Count the lines of the records below that contain the word "Find". Reply with the number alone.

═══ RAW DATA ═══

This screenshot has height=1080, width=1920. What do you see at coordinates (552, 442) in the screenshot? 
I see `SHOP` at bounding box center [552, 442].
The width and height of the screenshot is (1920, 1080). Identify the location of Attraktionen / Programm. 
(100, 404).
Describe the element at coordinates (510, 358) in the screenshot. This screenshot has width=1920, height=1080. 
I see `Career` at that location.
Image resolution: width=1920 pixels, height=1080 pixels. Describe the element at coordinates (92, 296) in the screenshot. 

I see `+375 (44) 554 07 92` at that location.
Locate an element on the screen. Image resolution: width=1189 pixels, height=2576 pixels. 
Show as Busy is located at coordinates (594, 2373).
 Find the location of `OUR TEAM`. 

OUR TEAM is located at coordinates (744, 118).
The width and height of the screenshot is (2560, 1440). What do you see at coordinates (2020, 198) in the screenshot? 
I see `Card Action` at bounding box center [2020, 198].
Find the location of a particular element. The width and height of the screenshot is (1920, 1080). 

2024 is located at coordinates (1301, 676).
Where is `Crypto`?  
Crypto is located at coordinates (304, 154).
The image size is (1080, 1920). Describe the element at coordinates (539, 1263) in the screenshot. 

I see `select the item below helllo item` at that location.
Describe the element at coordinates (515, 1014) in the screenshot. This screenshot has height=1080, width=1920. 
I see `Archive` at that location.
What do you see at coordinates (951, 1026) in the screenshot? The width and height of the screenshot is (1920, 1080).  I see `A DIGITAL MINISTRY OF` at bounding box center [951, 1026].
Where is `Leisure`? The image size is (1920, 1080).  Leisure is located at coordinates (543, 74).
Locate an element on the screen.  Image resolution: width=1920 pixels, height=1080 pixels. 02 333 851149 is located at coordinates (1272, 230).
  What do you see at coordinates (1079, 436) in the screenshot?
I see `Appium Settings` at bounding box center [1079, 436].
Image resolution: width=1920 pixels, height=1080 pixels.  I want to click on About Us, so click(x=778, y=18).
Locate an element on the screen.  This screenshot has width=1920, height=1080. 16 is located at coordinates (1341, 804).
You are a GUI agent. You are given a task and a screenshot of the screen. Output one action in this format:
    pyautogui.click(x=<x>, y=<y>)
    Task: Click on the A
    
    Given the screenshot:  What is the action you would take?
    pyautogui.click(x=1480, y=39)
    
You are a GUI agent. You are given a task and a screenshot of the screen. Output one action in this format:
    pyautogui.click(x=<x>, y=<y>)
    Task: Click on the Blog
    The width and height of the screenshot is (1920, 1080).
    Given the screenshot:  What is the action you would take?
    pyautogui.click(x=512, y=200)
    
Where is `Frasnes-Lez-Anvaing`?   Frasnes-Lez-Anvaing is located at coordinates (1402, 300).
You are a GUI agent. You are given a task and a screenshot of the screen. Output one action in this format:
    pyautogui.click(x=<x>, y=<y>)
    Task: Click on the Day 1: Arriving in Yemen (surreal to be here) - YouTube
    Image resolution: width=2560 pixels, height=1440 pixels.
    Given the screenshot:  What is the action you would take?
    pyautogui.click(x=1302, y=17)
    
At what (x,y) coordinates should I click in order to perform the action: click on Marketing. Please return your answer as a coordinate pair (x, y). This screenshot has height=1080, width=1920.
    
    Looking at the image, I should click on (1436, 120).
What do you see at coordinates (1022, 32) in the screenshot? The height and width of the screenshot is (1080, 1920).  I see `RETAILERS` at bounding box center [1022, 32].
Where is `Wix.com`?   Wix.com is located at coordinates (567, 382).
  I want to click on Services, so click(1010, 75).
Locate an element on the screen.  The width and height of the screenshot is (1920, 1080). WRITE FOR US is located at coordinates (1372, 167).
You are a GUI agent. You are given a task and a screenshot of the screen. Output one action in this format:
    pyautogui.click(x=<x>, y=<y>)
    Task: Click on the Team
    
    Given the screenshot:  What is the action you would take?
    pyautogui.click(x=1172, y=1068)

═══

▸ WRITTEN RESPONSE:
2